Ограниченность в выборе комплексных технических решений и решений ИБ
Некоторые предприятия ТЭК в силу своих размеров и масштабов ограничены в подборе единых решений СЗИ, построении всего комплекса решений от одного поставщика. Таких продуктов (для конкретной отрасли или промышленности, группы объектов ТЭК) в ряде случаев просто не существует, потому что ряд энергосистем и решений существует в единичном масштабе на территории той или иной страны. С учетом размеров нашей страны это актуально практически для каждого вида промышленности, входящей в ТЭК (угольной, нефтяной, газовой, гидроэнергетики, атомной энергетики и др.).

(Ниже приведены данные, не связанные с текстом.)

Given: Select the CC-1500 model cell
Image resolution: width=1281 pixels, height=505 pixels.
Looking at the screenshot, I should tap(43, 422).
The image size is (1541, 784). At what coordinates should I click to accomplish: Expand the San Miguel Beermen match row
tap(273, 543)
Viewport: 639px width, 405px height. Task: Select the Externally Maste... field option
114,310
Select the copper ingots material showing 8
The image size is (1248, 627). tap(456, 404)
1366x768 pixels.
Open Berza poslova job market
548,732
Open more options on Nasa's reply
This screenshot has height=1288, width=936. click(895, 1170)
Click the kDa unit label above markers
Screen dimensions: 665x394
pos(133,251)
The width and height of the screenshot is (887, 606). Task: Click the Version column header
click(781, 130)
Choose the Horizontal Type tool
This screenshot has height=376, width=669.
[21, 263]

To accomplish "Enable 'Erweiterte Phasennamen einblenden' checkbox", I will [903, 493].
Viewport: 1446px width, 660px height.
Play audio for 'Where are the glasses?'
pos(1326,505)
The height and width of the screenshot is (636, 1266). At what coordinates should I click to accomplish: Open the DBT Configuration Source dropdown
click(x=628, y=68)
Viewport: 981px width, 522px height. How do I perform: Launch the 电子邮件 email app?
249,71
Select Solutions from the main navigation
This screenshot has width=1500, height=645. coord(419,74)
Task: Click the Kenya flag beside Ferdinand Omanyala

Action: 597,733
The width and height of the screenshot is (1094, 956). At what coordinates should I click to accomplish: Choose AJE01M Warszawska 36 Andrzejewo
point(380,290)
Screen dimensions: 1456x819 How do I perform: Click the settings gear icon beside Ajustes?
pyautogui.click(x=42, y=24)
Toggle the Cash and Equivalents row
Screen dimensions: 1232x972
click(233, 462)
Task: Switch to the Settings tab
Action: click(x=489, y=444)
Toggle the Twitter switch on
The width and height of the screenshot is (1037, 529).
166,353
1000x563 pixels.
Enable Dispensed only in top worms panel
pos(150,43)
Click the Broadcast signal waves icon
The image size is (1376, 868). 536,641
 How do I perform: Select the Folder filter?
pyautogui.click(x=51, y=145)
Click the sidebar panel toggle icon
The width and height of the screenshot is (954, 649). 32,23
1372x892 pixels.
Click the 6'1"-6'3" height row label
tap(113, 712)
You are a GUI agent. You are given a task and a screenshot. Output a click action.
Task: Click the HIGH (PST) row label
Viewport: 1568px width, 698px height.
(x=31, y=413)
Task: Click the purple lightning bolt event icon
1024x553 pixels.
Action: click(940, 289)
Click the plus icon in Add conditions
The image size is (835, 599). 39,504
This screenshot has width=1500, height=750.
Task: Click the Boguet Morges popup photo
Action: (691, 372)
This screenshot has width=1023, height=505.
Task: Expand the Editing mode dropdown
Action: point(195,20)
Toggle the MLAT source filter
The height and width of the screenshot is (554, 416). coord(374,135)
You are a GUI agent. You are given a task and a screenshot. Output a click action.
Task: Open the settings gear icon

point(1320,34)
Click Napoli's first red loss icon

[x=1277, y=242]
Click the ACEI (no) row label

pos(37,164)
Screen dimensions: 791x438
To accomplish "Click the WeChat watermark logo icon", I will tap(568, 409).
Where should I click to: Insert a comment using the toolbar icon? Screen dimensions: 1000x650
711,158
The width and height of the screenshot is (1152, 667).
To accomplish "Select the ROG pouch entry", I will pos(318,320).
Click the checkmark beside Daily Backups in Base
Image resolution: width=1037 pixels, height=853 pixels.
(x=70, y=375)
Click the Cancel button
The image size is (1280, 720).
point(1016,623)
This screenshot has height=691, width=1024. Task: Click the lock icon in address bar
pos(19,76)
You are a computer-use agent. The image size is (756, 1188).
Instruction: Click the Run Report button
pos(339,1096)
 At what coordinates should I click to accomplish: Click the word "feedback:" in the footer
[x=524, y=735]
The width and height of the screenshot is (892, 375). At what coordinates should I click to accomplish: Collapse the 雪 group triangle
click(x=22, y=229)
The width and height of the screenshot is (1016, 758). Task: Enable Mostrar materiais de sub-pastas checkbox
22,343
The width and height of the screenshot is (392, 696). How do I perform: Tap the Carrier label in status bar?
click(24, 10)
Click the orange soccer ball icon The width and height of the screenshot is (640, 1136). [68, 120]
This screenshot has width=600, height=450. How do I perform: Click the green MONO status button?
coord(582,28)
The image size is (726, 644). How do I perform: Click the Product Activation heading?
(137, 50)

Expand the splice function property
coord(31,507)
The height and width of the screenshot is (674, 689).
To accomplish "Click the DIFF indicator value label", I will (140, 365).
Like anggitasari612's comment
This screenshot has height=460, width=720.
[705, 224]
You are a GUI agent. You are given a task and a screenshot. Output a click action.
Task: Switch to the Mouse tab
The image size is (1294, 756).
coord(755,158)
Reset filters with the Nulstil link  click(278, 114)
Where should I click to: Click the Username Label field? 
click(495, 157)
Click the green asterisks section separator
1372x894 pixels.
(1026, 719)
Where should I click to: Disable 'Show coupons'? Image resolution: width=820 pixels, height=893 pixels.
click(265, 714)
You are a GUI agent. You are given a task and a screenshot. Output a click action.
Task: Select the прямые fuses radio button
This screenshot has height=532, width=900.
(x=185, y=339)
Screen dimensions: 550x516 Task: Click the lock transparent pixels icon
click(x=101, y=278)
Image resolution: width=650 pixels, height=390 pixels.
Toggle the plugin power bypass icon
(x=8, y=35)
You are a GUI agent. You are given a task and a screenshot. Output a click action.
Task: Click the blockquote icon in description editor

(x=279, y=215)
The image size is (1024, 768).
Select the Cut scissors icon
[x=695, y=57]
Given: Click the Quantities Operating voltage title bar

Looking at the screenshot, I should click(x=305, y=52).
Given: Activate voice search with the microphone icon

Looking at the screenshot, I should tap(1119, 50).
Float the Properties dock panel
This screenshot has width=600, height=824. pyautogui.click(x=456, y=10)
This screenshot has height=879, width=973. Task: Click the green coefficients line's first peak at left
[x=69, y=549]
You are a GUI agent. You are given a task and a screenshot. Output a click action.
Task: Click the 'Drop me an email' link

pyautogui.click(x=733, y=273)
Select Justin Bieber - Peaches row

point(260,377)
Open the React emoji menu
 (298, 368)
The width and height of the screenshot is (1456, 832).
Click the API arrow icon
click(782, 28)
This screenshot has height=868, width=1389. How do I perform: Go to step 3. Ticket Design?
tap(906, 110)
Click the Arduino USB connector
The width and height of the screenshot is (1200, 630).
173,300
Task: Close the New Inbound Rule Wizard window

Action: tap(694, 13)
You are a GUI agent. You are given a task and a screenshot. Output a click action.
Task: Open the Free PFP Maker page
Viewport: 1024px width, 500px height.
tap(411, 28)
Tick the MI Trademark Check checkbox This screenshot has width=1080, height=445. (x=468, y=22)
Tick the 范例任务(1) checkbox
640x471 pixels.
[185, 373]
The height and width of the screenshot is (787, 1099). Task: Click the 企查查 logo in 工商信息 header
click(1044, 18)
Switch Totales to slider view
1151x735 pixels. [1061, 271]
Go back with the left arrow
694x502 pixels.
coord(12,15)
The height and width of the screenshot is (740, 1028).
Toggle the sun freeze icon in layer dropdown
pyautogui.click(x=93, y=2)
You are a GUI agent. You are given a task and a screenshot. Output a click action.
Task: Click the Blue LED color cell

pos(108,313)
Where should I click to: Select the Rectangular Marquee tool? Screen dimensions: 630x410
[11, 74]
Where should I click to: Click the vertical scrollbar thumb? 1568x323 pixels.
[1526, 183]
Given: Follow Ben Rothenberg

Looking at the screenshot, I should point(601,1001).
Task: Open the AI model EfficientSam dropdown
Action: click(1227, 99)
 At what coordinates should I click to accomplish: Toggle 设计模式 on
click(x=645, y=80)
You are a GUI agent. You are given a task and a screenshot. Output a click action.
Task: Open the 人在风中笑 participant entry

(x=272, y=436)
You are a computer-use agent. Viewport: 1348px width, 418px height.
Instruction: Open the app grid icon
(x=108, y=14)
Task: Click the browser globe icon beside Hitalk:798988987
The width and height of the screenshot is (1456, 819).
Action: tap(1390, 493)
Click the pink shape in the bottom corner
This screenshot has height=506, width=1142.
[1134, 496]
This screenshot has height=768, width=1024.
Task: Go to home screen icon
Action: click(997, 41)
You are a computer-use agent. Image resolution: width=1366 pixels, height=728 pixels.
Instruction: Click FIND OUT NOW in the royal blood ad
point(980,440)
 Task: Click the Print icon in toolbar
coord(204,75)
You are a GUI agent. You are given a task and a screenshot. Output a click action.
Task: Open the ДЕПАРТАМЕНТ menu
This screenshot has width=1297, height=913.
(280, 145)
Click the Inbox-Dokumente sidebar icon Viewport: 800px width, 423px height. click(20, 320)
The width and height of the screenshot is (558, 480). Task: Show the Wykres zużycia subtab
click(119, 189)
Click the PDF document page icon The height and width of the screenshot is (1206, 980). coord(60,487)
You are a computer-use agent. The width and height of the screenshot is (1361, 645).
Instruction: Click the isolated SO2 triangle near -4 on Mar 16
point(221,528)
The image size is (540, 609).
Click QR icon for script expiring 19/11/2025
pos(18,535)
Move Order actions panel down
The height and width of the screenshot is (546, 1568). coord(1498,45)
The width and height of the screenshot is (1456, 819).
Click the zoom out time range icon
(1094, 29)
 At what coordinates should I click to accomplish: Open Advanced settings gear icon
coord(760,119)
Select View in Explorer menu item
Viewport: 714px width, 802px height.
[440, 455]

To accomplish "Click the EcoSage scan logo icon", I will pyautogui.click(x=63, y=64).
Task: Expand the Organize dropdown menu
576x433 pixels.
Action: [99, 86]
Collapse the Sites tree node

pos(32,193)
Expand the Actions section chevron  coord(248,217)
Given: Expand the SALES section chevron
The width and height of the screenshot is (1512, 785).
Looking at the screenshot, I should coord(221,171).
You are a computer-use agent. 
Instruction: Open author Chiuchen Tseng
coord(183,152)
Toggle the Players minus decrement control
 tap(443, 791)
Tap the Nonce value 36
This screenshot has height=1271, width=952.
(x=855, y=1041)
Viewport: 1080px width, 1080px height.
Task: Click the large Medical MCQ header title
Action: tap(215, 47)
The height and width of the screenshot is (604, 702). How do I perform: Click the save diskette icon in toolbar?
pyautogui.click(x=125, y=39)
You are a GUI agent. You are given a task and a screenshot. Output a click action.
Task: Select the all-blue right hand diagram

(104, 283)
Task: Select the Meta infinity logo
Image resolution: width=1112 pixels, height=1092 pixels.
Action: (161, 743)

Как следствие, такой момент серьезно усложняет портфель СЗИ-решений и всю архитектуру безопасности объектов ТЭК как единого информационного пространства. Дополнительные ограничения накладывают и требования законодательства в части возможности применения иностранных средств защиты, что еще более сужает выбор применяемых решений и продуктов.
Несмотря на сложности и особенности формирования систем защиты объектов и групп объектов ТЭК, предприятий энергетики, следует отметить, что с аналогичными задачами сталкиваются практически все крупные мировые предприятия в области ТЭК. Это напрямую прослеживается в публикуемых стратегиях повышения безопасности компаний, документах органов власти и интервью зарубежных экспертов. Определенный оптимизм заключается в том, что предприятия топливно-энергетического комплекса могут идти в ногу со временем и, опираясь на отечественные решения, прямо сегодня выстраивать эффективные системы противодействия современным кибератакам. На российском рынке появляется все больше средств, которые готовы предлагать комплексные экосистемные и профильные решения в области ИБ с учетом нюансов этой отрасли.